Data to process: Begin

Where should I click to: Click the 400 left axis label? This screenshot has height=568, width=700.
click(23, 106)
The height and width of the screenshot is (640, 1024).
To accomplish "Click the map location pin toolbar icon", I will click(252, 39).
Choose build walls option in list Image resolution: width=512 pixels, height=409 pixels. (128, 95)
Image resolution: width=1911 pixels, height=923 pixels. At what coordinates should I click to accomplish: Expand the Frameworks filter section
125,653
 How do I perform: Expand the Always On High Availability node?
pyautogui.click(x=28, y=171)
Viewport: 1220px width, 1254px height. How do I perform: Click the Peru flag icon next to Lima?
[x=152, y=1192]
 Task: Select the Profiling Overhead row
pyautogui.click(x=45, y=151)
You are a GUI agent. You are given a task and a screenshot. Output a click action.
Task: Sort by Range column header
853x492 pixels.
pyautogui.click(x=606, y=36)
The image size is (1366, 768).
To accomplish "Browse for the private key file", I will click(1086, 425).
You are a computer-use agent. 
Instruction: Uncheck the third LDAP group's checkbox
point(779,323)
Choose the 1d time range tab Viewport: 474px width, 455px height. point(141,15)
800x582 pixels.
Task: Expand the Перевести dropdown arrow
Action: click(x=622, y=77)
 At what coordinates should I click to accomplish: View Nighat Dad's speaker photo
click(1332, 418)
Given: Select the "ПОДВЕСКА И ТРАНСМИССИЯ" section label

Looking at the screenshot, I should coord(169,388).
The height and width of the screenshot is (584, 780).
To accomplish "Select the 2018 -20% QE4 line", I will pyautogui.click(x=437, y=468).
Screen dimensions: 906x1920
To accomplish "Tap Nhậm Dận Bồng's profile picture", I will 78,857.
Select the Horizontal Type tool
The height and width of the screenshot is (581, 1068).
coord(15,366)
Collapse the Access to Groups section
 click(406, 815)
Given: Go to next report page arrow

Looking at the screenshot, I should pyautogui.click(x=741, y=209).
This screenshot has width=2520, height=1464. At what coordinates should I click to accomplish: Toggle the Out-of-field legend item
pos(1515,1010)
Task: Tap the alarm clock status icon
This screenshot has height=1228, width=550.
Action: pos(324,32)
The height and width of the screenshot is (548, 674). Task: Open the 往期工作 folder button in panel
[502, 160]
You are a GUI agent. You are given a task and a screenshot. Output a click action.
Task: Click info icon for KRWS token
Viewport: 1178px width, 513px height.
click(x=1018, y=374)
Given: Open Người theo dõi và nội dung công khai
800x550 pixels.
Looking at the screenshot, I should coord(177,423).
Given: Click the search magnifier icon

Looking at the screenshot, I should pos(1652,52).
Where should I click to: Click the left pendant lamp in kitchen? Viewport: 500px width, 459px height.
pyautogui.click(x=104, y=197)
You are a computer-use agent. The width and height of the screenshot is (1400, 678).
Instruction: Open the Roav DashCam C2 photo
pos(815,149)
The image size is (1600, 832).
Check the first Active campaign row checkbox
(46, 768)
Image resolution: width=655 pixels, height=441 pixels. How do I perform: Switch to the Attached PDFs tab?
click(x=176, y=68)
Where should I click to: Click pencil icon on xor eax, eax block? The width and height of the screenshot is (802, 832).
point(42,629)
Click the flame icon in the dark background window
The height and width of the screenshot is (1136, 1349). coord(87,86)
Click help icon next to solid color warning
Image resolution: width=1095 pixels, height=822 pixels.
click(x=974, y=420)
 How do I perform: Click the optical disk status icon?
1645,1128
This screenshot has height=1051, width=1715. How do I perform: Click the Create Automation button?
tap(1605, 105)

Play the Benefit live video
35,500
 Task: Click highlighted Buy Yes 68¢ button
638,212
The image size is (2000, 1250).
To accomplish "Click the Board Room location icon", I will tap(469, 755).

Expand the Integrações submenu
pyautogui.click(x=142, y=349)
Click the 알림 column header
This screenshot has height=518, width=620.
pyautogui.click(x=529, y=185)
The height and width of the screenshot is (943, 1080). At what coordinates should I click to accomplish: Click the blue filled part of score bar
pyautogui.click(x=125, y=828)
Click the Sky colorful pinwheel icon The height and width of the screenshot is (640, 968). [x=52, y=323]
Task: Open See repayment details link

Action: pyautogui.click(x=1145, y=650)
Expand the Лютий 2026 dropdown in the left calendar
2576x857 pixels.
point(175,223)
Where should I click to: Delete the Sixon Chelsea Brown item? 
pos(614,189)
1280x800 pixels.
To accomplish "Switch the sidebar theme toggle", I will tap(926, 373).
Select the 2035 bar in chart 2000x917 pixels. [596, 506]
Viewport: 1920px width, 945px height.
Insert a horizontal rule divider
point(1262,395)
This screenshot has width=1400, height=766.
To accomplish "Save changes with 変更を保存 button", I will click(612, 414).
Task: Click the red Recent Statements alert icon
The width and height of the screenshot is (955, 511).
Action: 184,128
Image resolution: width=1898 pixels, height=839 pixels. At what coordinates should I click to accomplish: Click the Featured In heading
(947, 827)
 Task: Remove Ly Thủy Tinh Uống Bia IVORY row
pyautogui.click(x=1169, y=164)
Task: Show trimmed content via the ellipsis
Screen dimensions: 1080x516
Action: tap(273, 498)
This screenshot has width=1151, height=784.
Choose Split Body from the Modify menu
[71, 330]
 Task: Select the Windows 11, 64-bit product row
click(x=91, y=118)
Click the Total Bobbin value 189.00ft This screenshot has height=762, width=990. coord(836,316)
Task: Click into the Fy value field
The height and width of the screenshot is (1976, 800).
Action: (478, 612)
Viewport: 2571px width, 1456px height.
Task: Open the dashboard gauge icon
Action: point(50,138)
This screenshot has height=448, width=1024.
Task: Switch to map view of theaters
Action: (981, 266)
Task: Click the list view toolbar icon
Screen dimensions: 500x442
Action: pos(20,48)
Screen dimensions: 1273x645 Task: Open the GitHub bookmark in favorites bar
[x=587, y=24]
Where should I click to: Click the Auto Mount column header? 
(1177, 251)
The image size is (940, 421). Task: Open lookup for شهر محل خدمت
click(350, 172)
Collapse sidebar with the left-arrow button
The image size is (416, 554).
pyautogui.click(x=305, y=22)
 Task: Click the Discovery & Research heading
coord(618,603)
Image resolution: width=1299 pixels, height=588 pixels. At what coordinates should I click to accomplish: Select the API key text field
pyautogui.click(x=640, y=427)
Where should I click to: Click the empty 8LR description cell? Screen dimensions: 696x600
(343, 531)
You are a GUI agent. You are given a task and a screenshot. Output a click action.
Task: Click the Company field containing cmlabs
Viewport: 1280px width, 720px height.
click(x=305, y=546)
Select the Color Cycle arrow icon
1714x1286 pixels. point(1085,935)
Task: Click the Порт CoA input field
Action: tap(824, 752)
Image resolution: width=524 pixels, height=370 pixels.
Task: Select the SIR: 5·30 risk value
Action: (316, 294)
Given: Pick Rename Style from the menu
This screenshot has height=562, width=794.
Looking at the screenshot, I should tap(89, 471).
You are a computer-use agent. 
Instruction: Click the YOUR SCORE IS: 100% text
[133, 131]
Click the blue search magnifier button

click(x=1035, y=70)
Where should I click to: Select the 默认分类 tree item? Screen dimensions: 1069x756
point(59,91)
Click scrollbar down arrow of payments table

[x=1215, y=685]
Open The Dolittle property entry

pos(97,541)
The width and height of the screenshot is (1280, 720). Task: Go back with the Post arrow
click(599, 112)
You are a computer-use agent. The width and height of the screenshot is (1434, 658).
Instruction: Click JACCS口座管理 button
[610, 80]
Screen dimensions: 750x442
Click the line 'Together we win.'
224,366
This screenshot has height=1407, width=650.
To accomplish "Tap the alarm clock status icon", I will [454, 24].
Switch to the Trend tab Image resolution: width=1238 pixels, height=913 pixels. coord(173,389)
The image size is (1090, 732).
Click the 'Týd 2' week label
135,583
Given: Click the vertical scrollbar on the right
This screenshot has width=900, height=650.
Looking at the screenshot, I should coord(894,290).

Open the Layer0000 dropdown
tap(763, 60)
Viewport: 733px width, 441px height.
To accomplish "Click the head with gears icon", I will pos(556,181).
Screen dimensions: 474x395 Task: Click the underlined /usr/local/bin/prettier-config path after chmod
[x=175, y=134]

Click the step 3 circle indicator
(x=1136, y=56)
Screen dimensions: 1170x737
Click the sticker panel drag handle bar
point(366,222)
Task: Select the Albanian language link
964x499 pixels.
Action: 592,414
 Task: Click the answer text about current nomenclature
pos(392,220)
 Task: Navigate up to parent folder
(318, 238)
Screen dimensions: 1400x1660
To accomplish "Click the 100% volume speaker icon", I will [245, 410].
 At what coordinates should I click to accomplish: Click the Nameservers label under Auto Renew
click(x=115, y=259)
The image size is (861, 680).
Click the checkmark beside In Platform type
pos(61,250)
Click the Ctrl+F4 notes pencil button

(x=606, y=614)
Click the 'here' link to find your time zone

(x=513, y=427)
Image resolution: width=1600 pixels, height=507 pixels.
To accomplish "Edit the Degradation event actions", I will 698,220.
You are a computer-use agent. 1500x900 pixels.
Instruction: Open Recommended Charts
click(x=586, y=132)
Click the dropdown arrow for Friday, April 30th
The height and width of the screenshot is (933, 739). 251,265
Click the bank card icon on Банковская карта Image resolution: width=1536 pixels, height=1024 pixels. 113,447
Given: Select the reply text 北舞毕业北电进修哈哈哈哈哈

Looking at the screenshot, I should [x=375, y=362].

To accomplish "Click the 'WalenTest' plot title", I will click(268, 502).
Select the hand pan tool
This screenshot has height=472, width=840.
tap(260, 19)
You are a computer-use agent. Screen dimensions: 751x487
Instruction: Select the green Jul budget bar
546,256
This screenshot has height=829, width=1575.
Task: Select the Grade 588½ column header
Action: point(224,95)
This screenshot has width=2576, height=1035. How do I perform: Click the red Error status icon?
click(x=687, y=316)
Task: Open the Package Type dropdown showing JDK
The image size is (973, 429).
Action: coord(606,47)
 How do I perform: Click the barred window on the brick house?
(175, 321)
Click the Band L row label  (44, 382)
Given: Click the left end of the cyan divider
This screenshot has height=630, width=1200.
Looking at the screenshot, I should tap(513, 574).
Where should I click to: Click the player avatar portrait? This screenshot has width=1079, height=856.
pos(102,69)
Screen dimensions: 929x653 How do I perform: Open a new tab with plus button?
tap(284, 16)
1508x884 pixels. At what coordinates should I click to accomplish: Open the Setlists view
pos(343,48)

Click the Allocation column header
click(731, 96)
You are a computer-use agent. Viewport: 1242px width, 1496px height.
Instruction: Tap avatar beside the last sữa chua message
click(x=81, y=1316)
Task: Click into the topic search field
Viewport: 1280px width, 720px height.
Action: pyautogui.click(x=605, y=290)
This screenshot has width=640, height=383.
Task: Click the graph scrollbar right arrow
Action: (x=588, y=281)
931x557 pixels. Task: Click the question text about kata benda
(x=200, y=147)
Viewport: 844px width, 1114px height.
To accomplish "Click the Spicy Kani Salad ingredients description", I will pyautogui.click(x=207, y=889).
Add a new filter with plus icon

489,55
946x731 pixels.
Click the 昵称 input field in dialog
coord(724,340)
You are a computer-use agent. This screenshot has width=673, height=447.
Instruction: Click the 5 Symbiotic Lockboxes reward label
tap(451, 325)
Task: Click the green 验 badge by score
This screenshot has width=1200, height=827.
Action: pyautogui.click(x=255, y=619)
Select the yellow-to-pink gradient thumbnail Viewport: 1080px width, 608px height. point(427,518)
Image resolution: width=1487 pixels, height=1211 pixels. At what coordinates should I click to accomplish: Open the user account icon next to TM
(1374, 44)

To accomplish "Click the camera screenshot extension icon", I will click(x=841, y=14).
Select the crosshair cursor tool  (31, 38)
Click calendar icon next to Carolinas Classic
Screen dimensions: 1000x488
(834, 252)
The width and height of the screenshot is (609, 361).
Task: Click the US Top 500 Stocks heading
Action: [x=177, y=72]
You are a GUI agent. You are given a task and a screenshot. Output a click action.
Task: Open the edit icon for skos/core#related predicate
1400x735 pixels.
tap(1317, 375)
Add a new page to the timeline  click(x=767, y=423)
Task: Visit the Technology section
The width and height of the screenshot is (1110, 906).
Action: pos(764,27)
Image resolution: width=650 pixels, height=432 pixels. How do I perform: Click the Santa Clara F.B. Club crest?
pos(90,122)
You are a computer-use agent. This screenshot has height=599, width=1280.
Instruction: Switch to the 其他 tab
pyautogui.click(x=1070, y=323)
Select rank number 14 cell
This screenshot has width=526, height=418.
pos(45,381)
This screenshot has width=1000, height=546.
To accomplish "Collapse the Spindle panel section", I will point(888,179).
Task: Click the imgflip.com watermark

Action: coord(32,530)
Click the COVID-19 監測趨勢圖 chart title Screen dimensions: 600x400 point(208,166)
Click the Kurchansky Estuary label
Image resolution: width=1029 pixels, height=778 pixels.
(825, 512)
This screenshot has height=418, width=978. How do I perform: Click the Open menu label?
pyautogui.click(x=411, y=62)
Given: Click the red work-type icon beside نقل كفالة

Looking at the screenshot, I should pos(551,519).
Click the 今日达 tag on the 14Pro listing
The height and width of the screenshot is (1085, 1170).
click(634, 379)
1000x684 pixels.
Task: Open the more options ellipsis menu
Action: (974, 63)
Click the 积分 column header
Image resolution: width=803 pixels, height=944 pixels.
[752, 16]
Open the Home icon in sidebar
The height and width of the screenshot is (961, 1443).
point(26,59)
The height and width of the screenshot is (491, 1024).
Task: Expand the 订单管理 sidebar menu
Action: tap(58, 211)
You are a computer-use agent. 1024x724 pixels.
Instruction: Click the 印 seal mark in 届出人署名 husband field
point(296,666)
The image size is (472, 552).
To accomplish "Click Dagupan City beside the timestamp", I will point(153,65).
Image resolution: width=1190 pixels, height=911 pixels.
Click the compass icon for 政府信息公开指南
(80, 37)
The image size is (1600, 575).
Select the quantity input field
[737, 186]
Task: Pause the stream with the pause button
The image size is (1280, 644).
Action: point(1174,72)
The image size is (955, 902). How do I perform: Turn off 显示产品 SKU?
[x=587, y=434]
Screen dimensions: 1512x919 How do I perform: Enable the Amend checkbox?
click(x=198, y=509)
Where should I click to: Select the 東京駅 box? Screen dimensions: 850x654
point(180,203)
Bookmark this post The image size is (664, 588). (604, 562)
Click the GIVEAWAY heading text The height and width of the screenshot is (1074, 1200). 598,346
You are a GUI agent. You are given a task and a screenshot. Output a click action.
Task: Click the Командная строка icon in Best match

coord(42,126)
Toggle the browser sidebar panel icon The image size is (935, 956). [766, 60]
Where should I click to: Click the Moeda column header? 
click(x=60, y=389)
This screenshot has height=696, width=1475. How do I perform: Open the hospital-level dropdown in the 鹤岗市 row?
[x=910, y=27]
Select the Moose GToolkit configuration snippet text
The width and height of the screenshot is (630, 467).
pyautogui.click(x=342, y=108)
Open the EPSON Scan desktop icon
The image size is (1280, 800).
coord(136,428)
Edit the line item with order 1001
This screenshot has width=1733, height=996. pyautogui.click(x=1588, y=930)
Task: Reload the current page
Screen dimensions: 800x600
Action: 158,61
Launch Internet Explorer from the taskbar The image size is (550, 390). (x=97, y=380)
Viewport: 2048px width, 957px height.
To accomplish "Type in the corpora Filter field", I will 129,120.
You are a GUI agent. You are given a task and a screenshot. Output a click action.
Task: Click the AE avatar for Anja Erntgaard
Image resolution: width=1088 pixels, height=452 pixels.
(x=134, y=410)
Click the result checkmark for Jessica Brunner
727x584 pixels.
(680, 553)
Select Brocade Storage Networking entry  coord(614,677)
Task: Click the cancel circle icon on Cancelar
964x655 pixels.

Data to process: End

◆ What is required
Each line with "calendar" in it must be identified and copied from the material.

◆ Written response
Expand the Лютий 2026 dropdown in the left calendar
Click calendar icon next to Carolinas Classic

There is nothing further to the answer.